#### Task details
Among the lines of the records, count those containing the word "input", then give the number alone.

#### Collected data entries

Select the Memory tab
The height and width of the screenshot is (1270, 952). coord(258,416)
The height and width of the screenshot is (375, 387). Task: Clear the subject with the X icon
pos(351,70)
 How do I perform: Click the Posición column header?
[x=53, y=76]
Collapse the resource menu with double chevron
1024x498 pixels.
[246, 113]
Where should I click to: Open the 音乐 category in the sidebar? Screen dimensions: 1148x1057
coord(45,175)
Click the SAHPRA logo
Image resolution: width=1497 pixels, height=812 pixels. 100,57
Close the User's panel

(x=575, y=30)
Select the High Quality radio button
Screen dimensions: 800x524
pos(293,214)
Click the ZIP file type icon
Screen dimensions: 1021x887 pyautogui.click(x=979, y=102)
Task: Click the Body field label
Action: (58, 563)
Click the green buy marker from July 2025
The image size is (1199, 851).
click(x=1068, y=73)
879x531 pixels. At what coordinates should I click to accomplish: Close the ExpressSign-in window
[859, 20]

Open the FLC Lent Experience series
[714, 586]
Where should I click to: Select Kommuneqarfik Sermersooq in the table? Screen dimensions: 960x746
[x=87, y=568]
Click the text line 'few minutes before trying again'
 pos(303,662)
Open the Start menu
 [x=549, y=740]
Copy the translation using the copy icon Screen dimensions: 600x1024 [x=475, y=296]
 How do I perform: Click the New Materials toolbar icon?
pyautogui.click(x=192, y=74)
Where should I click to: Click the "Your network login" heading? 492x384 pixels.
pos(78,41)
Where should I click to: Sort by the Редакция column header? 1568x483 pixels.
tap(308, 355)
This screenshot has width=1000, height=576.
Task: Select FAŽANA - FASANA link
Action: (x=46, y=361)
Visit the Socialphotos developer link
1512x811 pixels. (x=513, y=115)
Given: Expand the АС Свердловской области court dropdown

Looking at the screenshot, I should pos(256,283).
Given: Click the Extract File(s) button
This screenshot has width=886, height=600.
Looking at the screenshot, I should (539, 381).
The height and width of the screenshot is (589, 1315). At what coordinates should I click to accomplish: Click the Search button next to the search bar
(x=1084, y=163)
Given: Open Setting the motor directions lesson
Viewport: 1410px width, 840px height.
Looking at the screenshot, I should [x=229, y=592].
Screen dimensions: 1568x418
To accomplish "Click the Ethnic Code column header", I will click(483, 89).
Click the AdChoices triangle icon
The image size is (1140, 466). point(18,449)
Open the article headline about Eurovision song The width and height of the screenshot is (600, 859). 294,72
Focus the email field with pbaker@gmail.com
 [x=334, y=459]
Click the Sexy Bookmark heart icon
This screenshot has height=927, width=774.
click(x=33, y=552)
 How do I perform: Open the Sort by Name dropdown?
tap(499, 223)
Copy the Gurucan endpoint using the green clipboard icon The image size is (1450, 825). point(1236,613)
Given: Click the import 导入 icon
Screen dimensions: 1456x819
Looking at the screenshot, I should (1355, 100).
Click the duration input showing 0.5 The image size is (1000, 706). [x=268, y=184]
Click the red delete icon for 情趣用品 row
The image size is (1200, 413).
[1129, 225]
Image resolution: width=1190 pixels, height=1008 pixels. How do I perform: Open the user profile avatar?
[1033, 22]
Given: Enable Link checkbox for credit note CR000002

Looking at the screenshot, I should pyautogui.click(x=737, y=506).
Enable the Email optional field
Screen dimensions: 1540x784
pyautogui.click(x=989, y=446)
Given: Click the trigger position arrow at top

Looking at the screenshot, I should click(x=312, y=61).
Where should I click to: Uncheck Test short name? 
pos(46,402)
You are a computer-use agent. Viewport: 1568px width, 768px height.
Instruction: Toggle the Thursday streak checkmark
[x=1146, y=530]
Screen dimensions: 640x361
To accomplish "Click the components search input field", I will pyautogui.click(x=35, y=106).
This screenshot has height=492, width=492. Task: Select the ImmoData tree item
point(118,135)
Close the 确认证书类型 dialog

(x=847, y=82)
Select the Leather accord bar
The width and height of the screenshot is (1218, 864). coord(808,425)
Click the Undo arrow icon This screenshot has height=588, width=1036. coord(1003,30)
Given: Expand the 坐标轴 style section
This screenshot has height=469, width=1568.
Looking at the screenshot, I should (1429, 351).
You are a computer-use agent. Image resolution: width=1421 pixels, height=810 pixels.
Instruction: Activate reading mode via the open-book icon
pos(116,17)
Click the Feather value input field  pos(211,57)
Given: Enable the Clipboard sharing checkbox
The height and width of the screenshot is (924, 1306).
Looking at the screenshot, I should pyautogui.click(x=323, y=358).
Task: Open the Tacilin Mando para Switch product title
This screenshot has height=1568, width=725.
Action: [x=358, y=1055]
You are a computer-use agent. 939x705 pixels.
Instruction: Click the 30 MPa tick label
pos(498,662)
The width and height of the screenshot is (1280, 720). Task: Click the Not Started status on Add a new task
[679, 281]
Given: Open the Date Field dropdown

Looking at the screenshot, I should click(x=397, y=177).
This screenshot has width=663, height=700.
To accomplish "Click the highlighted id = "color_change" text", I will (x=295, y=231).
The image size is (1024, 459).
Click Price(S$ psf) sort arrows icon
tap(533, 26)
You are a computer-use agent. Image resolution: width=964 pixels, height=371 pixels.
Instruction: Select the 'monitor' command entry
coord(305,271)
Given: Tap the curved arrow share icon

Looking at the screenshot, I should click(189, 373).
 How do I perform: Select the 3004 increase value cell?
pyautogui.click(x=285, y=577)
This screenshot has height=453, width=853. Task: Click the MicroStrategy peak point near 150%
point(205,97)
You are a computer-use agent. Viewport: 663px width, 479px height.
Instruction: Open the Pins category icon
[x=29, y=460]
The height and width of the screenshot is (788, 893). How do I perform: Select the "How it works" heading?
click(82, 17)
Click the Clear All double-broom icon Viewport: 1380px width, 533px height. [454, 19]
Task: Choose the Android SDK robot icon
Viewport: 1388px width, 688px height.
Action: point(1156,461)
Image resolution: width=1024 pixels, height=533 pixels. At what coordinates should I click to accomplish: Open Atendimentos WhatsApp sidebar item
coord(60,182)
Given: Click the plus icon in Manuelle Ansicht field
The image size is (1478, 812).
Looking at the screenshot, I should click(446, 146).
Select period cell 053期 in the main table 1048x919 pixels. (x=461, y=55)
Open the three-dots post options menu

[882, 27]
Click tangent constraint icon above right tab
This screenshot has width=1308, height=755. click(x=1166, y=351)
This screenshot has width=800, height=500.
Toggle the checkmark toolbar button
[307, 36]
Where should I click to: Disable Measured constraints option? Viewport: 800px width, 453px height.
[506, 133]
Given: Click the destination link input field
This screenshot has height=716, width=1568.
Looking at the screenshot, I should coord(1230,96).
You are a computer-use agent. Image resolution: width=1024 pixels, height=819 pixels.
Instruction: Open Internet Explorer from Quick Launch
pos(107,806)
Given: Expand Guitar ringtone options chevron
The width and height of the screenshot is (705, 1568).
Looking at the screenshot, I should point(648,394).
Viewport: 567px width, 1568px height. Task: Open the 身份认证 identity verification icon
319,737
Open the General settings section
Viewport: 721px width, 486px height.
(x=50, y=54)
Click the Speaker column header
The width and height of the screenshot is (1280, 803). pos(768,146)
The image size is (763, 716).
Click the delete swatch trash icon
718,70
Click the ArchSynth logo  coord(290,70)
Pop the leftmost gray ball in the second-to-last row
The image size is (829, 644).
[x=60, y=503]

#### Response to this exercise
4